Nicolás Acuña Reyes, Elwin van't Wout, Shaun Lovejoy, Fabrice Lambert

Abstract. Temperature and mineral dust records serve as valuable palaeoclimatic indicators for studying atmospheric variability across different temporal scales. In this study, we employed Haar fluctuations to analyse global spatiotemporal atmospheric variability over the Last Glacial Cycle, capturing both high- and low-frequency information within the records, regardless of uniform or non-uniform sampling. Furthermore, we utilised Haar fluctuations to compute fluctuation correlations, thereby enhancing our understanding of palaeoclimate dynamics. Our findings reveal a latitudinal dependency in the transition from macroweather to climate regimes (τc), with polar regions experiencing shorter transitions compared to the tropics and mid-latitudes. These transitions occur at approximately 1/100th of glacial cycle length scales, suggesting a dominant forcing mechanism beyond Milankovitch cycles. Additionally, our analysis shows that polar regions have larger fluctuation amplitudes than lower latitudes as a consequence of the polar amplification effect.

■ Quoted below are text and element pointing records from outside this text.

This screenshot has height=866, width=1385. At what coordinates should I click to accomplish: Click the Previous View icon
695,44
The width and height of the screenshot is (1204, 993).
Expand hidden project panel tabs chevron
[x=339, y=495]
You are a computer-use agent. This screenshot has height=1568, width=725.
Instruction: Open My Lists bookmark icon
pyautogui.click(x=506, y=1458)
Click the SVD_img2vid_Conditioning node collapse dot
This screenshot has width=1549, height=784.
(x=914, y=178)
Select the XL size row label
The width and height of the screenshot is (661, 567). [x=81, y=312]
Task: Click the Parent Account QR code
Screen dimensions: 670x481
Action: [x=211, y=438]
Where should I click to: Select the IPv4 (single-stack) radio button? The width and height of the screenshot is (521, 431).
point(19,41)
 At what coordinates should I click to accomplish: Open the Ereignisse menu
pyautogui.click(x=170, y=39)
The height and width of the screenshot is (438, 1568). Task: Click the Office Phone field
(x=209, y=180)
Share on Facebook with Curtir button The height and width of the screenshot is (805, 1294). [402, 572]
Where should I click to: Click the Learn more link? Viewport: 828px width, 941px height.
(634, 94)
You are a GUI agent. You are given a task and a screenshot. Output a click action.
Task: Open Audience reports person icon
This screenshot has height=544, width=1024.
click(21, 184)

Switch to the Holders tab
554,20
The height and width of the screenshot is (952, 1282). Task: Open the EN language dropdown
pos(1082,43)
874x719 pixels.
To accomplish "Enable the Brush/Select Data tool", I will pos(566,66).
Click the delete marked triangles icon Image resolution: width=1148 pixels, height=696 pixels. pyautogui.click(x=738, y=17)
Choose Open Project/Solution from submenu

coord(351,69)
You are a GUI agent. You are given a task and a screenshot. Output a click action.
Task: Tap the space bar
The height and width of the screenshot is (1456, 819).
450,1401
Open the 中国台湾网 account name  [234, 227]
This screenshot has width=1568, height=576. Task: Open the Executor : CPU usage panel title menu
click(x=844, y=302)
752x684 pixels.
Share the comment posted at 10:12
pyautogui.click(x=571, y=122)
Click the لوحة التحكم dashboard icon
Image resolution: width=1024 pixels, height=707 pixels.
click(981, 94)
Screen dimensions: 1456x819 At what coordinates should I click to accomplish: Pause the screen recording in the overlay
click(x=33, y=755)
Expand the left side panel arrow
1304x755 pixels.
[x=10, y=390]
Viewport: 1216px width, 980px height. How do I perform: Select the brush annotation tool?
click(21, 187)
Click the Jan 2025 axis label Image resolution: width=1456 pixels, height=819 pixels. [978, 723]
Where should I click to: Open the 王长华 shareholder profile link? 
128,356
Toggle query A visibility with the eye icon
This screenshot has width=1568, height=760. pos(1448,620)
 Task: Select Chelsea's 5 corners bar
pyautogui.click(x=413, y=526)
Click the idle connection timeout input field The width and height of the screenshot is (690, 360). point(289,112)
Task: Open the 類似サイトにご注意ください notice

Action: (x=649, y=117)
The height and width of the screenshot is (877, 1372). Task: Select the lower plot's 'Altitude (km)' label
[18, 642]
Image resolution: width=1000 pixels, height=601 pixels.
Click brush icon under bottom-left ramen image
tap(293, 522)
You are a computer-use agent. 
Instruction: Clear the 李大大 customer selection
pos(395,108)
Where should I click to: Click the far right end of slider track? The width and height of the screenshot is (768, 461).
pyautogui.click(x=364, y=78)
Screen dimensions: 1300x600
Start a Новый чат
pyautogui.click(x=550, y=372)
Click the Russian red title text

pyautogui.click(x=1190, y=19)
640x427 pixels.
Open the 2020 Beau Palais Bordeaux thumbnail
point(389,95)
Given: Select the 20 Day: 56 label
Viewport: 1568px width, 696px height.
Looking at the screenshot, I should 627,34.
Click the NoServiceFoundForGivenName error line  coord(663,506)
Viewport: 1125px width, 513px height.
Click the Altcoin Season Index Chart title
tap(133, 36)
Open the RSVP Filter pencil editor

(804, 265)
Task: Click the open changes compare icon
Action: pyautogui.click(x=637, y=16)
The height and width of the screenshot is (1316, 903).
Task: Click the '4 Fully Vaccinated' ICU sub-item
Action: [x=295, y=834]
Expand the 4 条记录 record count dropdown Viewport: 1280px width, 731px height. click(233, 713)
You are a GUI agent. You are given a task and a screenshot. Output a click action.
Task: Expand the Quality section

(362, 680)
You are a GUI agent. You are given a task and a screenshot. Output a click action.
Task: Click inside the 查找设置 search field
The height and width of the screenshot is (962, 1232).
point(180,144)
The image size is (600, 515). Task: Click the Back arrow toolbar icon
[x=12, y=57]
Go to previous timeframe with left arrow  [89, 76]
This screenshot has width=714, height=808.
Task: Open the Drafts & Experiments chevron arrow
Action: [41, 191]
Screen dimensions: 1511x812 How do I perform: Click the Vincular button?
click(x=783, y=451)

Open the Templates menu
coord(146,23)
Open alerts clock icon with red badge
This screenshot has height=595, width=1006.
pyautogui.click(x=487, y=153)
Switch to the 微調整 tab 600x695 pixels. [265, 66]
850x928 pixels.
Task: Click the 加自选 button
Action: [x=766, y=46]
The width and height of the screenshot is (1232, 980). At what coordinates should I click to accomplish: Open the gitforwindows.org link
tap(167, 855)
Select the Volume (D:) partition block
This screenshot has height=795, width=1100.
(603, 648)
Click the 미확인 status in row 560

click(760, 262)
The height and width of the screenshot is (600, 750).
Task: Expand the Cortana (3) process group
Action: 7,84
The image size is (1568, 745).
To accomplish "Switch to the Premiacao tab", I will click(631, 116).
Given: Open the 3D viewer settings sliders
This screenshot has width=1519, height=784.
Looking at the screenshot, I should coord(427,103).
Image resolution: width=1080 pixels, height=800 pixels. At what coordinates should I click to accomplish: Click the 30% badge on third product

Furthermore, fluctuation correlations demonstrate faster synchronisation between the poles themselves compared to lower-latitude sites, achieving high correlation values within 10 kyr. Therefore, our findings suggest a consistent climate signal propagating from the poles to the Equator, representing the first empirical evidence supporting the hypothesis that the poles play a pivotal role as climate change drivers, influencing the variability in climatic transitions worldwide.